Kosherfest announced that its 2022 trade fair was its last, and it was discontinuing.

==Location==
In the 1990s, Kosherfest was staged at the Meadowlands Exposition Center, but moved to the Jacob K. Javits Convention Center in 1998, where it convened continuously from 2003 to 2007. In 2008 it moved back to the Meadowlands, where it was held until it was discontinued.

==Attendance==
Attendance at Kosherfest was restricted to manufacturers, suppliers, wholesalers, buyers, caterers, retail stores, and media personnel, including photographers and food bloggers. The majority of participants were from the US, however exhibitors came from diverse countries including Finland, Argentina, and Japan. In 2014, a majority of attendees were Orthodox Jews. Kosherfest furnished areas for daily prayer services and stations for ritual hand-washing.

==Food trends and innovations==
Kosherfest was considered a showcase for food trends and innovations in the kosher-certified food industry. At the first show in 1989, exhibitors displayed traditional kosher fare such as "gefilte fish, chopped liver, stuffed cabbage and kugel". Between 1992 and 1997 the number of kosher-certified food products grew from 26,000 to approximately 41,000. Along with the increase came more diversified fare, indicating that kosher "isn't just for Passover, or Jews, anymore". Among the products on display in 1996 were kosher-certified venison, gumbo, imitation crab, and faux caviar. The 2013 exhibition included kosher-certified kielbasa, "bacon" cheeseburgers, chorizo, Cajun beef sausage, and Asian sauces. Additionally, some of the food developers and vendors were not Jewish.

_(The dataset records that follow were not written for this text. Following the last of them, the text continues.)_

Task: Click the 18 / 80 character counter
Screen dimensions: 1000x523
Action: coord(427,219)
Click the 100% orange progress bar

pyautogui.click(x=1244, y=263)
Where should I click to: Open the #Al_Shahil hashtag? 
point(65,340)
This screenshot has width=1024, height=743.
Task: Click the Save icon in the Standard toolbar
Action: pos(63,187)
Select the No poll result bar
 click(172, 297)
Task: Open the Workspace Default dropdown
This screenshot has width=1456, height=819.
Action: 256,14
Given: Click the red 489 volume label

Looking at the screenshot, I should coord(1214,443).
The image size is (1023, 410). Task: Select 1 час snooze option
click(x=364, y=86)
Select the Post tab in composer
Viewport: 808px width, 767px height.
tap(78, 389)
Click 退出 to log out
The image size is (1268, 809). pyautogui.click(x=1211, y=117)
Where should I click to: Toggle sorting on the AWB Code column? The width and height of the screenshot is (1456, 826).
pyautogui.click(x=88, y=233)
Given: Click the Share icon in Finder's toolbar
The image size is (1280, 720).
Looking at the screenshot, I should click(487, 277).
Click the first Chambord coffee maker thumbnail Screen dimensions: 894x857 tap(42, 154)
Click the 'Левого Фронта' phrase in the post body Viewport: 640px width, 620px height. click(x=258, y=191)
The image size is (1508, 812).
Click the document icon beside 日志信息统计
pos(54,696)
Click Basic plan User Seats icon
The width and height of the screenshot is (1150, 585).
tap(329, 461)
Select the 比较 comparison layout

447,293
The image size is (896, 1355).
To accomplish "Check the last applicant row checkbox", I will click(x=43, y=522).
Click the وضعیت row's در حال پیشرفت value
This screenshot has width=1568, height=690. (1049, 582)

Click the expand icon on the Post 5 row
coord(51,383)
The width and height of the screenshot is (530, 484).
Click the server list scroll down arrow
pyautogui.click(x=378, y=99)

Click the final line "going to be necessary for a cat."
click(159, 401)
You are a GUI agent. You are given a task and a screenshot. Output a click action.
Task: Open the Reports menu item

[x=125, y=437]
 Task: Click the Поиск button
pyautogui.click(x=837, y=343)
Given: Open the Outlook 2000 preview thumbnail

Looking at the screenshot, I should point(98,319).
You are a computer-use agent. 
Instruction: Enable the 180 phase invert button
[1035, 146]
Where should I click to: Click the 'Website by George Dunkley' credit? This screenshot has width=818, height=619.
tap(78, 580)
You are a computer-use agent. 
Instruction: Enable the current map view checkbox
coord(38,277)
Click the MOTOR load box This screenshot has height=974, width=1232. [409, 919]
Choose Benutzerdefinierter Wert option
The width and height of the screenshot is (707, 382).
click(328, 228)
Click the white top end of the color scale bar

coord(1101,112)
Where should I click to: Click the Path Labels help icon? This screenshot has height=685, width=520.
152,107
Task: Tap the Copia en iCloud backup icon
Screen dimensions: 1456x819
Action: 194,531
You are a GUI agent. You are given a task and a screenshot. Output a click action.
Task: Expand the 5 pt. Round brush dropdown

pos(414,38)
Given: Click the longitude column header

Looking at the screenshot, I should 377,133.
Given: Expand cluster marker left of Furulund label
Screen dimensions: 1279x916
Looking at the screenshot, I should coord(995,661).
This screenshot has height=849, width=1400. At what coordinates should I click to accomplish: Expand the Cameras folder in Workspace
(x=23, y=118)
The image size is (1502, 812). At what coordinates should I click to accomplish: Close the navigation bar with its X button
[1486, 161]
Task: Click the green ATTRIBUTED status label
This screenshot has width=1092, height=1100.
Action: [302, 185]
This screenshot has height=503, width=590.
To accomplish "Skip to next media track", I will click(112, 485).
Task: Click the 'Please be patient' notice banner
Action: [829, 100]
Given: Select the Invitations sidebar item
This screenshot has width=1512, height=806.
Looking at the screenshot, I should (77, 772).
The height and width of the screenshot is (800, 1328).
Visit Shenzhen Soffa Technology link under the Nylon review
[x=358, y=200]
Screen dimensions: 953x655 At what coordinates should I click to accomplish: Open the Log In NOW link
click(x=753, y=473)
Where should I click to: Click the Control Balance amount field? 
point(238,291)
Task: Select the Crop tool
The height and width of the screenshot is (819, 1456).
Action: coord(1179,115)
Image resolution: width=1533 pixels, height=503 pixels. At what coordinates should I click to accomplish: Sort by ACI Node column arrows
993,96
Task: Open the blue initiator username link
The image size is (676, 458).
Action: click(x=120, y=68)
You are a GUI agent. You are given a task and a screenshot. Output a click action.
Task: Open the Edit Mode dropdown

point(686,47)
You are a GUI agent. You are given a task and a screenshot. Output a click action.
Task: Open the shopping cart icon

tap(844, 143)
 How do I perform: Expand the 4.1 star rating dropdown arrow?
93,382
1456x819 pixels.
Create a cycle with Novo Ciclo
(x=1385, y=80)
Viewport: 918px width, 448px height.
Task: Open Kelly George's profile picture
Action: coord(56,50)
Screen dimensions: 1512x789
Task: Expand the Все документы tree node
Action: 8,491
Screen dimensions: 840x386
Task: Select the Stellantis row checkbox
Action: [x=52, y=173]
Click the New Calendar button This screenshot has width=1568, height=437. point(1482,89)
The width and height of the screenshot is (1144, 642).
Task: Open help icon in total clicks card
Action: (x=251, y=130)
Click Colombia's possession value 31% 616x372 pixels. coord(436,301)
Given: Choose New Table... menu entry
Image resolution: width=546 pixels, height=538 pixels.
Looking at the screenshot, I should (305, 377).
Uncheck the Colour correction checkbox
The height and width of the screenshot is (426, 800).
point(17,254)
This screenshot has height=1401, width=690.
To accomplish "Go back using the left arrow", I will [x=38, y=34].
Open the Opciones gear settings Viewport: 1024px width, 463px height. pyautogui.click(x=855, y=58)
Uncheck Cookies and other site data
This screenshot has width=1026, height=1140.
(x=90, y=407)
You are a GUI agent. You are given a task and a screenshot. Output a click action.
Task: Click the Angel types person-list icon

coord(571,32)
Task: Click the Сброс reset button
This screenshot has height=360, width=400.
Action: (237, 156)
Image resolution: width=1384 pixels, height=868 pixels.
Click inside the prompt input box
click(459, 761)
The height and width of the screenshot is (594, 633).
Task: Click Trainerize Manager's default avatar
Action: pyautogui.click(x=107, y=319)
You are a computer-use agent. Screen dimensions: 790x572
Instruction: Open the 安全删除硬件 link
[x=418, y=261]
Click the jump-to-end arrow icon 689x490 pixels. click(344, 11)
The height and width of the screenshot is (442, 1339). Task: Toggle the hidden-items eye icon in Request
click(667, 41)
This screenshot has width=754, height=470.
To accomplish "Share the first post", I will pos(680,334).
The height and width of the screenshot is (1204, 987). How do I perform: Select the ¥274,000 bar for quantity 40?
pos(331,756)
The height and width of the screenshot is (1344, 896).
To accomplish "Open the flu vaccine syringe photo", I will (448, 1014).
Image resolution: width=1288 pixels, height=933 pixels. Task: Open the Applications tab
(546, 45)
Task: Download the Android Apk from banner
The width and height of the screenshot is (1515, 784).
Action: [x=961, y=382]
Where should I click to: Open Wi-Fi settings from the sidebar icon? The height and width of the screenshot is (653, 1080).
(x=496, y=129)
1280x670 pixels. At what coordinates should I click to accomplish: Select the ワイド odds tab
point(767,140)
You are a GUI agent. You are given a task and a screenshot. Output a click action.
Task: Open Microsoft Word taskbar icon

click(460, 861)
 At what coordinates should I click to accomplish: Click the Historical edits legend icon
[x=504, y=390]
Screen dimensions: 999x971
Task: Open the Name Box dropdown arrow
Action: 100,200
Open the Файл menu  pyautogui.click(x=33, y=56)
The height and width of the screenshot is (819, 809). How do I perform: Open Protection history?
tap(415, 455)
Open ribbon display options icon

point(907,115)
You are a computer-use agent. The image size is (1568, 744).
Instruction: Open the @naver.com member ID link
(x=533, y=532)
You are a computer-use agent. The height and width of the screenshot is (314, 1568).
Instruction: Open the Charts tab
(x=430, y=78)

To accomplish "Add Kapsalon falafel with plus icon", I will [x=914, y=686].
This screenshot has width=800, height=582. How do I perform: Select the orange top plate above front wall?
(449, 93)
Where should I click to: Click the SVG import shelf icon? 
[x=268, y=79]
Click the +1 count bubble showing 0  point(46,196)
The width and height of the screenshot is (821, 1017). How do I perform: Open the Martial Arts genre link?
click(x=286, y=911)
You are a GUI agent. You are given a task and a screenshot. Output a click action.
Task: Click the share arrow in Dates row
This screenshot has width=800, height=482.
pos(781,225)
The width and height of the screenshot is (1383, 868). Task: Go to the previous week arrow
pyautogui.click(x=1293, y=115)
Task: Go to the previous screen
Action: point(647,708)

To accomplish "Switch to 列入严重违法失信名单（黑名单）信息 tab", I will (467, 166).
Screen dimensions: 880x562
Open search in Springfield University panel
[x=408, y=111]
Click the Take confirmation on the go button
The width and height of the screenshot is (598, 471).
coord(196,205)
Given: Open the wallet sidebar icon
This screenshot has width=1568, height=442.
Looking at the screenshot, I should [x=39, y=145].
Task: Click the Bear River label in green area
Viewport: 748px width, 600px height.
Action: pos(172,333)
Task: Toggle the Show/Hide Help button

Later trends seen at Kosherfest included gluten-free foods (in 2013, gluten-free products represented nearly 20% of the foods on display), Greek yogurt, organic food, vegan offerings, and dairy-free products.

==Exhibition hall==
With the abundance of free samples handed out by exhibitors in the exhibition hall, Kosherfest had been called "the world's biggest kiddush" and "a cross between a professional trade show and the buffet line at your cousin's bar mitzva". Samples ran the gamut from dairy to meat to pareve, including cheeses, sausages, sauces, pastries, ice cream, wine and liquor. Non-food samples included kosher breath strips, teeth whiteners, and kosher dog food. Show policy was to allow each attendee to take home one bag of free samples, and leftover food was donated to local charities.

Purveyors of food-service equipment, cleaning supplies, uniforms, paper goods, label printing systems, credit-card processing systems, and food-safety training also participated, as did kosher certification agencies looking to sign up new clients.

==Prizes==
Kosherfest awarded prizes for best new kosher-certified products in 17 categories. These included Best in Show award, the best new dessert, the best new packaging design, the best new snack food, the best new organic product, the best new beverage, the best new food service product, best new dairy product, best new sweet snack, the best new mix, Best new dip, spread or salsa, the best new pre-cooked packaged meat, and best new pasta, rice and grain.

At the 2013 event, Empire Kosher set a Guinness World Record with their display of the world's largest chicken nugget.

==Other events==
In addition to the exhibition hall, Kosherfest featured lectures, book signings by kosher cookbook authors, cooking demonstrations, and a culinary competition featuring celebrity chefs. Concurrent with the trade show, a Kosherfest social media dinner and the Kosher Food Bloggers Conference were held in off-site locations. Kosherfest was widely covered by media personnel reporting on kosher food trends.